**ABOUT THIS TASK**
Would you please restate every record exactly as written?

Stored data entries
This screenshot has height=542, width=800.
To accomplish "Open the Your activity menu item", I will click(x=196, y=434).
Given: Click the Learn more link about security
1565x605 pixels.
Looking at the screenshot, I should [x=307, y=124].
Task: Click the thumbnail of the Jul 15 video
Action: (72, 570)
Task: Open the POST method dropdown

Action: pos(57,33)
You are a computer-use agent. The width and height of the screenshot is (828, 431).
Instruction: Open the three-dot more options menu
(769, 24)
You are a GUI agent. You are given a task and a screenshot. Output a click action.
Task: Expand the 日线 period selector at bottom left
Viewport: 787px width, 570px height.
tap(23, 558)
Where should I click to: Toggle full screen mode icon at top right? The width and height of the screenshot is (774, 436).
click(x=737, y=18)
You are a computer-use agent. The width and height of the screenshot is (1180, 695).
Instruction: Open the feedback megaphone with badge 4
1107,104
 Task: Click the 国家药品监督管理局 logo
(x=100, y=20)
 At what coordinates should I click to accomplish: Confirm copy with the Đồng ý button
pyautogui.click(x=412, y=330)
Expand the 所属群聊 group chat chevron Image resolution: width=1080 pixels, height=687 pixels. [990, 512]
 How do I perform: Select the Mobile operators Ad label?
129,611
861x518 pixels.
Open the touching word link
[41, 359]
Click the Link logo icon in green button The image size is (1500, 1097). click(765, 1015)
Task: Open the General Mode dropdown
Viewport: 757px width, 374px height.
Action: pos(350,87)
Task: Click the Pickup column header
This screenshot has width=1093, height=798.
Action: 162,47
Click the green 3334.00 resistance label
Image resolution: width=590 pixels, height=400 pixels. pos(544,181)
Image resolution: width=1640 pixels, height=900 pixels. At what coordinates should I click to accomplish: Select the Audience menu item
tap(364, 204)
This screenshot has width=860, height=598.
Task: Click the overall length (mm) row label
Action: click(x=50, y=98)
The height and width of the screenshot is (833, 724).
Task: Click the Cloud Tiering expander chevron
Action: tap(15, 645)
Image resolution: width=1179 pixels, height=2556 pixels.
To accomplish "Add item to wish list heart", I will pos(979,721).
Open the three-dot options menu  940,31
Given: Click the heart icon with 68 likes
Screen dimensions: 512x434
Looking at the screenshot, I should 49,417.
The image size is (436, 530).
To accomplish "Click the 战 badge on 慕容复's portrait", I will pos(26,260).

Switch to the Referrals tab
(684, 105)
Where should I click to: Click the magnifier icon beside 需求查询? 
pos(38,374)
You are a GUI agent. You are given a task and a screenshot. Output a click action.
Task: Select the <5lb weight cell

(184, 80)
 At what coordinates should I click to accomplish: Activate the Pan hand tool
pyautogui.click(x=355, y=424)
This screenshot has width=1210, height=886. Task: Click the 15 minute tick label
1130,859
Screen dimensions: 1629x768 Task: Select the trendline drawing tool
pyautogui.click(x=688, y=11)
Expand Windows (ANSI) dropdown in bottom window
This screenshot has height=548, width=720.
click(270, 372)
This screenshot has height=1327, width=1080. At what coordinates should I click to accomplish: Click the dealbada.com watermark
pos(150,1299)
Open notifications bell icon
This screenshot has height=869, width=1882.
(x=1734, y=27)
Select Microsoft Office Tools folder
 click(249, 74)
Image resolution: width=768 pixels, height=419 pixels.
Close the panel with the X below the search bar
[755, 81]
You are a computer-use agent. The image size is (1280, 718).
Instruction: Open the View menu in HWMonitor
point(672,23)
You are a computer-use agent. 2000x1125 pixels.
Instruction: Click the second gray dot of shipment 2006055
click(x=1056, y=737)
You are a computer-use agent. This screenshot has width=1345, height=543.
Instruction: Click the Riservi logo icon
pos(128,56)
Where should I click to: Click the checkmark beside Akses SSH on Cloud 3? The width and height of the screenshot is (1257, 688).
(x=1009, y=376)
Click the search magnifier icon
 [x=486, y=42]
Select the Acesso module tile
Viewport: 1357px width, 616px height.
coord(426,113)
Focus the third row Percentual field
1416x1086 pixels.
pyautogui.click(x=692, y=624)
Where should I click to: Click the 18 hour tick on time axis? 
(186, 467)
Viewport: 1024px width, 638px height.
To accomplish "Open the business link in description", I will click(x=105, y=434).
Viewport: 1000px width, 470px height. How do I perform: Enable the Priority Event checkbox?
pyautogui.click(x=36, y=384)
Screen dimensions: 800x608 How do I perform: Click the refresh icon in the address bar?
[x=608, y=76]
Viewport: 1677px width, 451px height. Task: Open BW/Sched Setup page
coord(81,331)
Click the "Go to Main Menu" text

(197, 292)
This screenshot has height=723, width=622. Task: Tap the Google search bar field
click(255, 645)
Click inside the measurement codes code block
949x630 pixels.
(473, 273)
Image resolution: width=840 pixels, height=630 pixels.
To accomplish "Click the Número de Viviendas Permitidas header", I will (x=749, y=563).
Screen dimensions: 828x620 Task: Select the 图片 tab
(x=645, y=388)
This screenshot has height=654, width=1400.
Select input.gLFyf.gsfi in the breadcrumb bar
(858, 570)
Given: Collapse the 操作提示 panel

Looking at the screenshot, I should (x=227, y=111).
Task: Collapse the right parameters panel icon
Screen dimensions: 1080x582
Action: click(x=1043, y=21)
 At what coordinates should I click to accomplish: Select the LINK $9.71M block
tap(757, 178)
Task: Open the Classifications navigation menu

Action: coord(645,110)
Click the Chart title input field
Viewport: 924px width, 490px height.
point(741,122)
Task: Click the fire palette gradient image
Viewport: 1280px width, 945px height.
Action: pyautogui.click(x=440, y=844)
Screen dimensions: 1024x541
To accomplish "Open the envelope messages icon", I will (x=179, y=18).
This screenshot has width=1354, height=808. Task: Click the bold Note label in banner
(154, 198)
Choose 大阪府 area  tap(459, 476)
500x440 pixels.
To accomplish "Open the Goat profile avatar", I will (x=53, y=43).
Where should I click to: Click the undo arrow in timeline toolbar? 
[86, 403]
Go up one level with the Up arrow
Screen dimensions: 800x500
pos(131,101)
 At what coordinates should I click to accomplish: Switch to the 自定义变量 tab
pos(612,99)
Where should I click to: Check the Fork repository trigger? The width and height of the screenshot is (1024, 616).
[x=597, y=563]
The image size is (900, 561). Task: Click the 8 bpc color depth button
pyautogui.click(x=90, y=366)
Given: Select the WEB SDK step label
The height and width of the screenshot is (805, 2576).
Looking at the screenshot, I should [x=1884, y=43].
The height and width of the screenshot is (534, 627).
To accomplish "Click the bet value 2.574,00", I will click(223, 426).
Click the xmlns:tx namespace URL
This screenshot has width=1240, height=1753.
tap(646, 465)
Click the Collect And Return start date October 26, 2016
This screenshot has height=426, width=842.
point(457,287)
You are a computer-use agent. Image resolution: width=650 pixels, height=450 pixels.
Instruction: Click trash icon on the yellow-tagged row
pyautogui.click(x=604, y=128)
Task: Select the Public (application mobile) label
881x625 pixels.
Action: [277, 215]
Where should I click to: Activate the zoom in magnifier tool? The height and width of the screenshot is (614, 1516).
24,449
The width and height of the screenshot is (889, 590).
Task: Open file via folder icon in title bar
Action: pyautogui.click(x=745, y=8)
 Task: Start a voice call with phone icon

**SOLUTION FOR THIS EXERCISE**
This screenshot has height=542, width=800.
To accomplish "Open the Your activity menu item", I will click(x=196, y=434).
Given: Click the Learn more link about security
1565x605 pixels.
Looking at the screenshot, I should [x=307, y=124].
Task: Click the thumbnail of the Jul 15 video
Action: (72, 570)
Task: Open the POST method dropdown

Action: pos(57,33)
You are a computer-use agent. The width and height of the screenshot is (828, 431).
Instruction: Open the three-dot more options menu
(769, 24)
You are a GUI agent. You are given a task and a screenshot. Output a click action.
Task: Expand the 日线 period selector at bottom left
Viewport: 787px width, 570px height.
tap(23, 558)
Where should I click to: Toggle full screen mode icon at top right? The width and height of the screenshot is (774, 436).
click(x=737, y=18)
You are a computer-use agent. The width and height of the screenshot is (1180, 695).
Instruction: Open the feedback megaphone with badge 4
1107,104
 Task: Click the 国家药品监督管理局 logo
(x=100, y=20)
 At what coordinates should I click to accomplish: Confirm copy with the Đồng ý button
pyautogui.click(x=412, y=330)
Expand the 所属群聊 group chat chevron Image resolution: width=1080 pixels, height=687 pixels. [990, 512]
 How do I perform: Select the Mobile operators Ad label?
129,611
861x518 pixels.
Open the touching word link
[41, 359]
Click the Link logo icon in green button The image size is (1500, 1097). click(765, 1015)
Task: Open the General Mode dropdown
Viewport: 757px width, 374px height.
Action: pos(350,87)
Task: Click the Pickup column header
This screenshot has width=1093, height=798.
Action: 162,47
Click the green 3334.00 resistance label
Image resolution: width=590 pixels, height=400 pixels. pos(544,181)
Image resolution: width=1640 pixels, height=900 pixels. At what coordinates should I click to accomplish: Select the Audience menu item
tap(364, 204)
This screenshot has width=860, height=598.
Task: Click the overall length (mm) row label
Action: click(x=50, y=98)
The height and width of the screenshot is (833, 724).
Task: Click the Cloud Tiering expander chevron
Action: tap(15, 645)
Image resolution: width=1179 pixels, height=2556 pixels.
To accomplish "Add item to wish list heart", I will pos(979,721).
Open the three-dot options menu  940,31
Given: Click the heart icon with 68 likes
Screen dimensions: 512x434
Looking at the screenshot, I should 49,417.
The image size is (436, 530).
To accomplish "Click the 战 badge on 慕容复's portrait", I will pos(26,260).

Switch to the Referrals tab
(684, 105)
Where should I click to: Click the magnifier icon beside 需求查询? 
pos(38,374)
You are a GUI agent. You are given a task and a screenshot. Output a click action.
Task: Select the <5lb weight cell

(184, 80)
 At what coordinates should I click to accomplish: Activate the Pan hand tool
pyautogui.click(x=355, y=424)
This screenshot has width=1210, height=886. Task: Click the 15 minute tick label
1130,859
Screen dimensions: 1629x768 Task: Select the trendline drawing tool
pyautogui.click(x=688, y=11)
Expand Windows (ANSI) dropdown in bottom window
This screenshot has height=548, width=720.
click(270, 372)
This screenshot has height=1327, width=1080. At what coordinates should I click to accomplish: Click the dealbada.com watermark
pos(150,1299)
Open notifications bell icon
This screenshot has height=869, width=1882.
(x=1734, y=27)
Select Microsoft Office Tools folder
 click(249, 74)
Image resolution: width=768 pixels, height=419 pixels.
Close the panel with the X below the search bar
[755, 81]
You are a computer-use agent. The image size is (1280, 718).
Instruction: Open the View menu in HWMonitor
point(672,23)
You are a computer-use agent. 2000x1125 pixels.
Instruction: Click the second gray dot of shipment 2006055
click(x=1056, y=737)
You are a computer-use agent. This screenshot has width=1345, height=543.
Instruction: Click the Riservi logo icon
pos(128,56)
Where should I click to: Click the checkmark beside Akses SSH on Cloud 3? The width and height of the screenshot is (1257, 688).
(x=1009, y=376)
Click the search magnifier icon
 [x=486, y=42]
Select the Acesso module tile
Viewport: 1357px width, 616px height.
coord(426,113)
Focus the third row Percentual field
1416x1086 pixels.
pyautogui.click(x=692, y=624)
Where should I click to: Click the 18 hour tick on time axis? 
(186, 467)
Viewport: 1024px width, 638px height.
To accomplish "Open the business link in description", I will click(x=105, y=434).
Viewport: 1000px width, 470px height. How do I perform: Enable the Priority Event checkbox?
pyautogui.click(x=36, y=384)
Screen dimensions: 800x608 How do I perform: Click the refresh icon in the address bar?
[x=608, y=76]
Viewport: 1677px width, 451px height. Task: Open BW/Sched Setup page
coord(81,331)
Click the "Go to Main Menu" text

(197, 292)
This screenshot has height=723, width=622. Task: Tap the Google search bar field
click(255, 645)
Click inside the measurement codes code block
949x630 pixels.
(473, 273)
Image resolution: width=840 pixels, height=630 pixels.
To accomplish "Click the Número de Viviendas Permitidas header", I will (x=749, y=563).
Screen dimensions: 828x620 Task: Select the 图片 tab
(x=645, y=388)
This screenshot has height=654, width=1400.
Select input.gLFyf.gsfi in the breadcrumb bar
(858, 570)
Given: Collapse the 操作提示 panel

Looking at the screenshot, I should (x=227, y=111).
Task: Collapse the right parameters panel icon
Screen dimensions: 1080x582
Action: click(x=1043, y=21)
 At what coordinates should I click to accomplish: Select the LINK $9.71M block
tap(757, 178)
Task: Open the Classifications navigation menu

Action: coord(645,110)
Click the Chart title input field
Viewport: 924px width, 490px height.
point(741,122)
Task: Click the fire palette gradient image
Viewport: 1280px width, 945px height.
Action: pyautogui.click(x=440, y=844)
Screen dimensions: 1024x541
To accomplish "Open the envelope messages icon", I will (x=179, y=18).
This screenshot has width=1354, height=808. Task: Click the bold Note label in banner
(154, 198)
Choose 大阪府 area  tap(459, 476)
500x440 pixels.
To accomplish "Open the Goat profile avatar", I will (x=53, y=43).
Where should I click to: Click the undo arrow in timeline toolbar? 
[86, 403]
Go up one level with the Up arrow
Screen dimensions: 800x500
pos(131,101)
 At what coordinates should I click to accomplish: Switch to the 自定义变量 tab
pos(612,99)
Where should I click to: Check the Fork repository trigger? The width and height of the screenshot is (1024, 616).
[x=597, y=563]
The image size is (900, 561). Task: Click the 8 bpc color depth button
pyautogui.click(x=90, y=366)
Given: Select the WEB SDK step label
The height and width of the screenshot is (805, 2576).
Looking at the screenshot, I should [x=1884, y=43].
The height and width of the screenshot is (534, 627).
To accomplish "Click the bet value 2.574,00", I will click(223, 426).
Click the xmlns:tx namespace URL
This screenshot has width=1240, height=1753.
tap(646, 465)
Click the Collect And Return start date October 26, 2016
This screenshot has height=426, width=842.
point(457,287)
You are a computer-use agent. Image resolution: width=650 pixels, height=450 pixels.
Instruction: Click trash icon on the yellow-tagged row
pyautogui.click(x=604, y=128)
Task: Select the Public (application mobile) label
881x625 pixels.
Action: [277, 215]
Where should I click to: Activate the zoom in magnifier tool? The height and width of the screenshot is (614, 1516).
24,449
The width and height of the screenshot is (889, 590).
Task: Open file via folder icon in title bar
Action: pyautogui.click(x=745, y=8)
 Task: Start a voice call with phone icon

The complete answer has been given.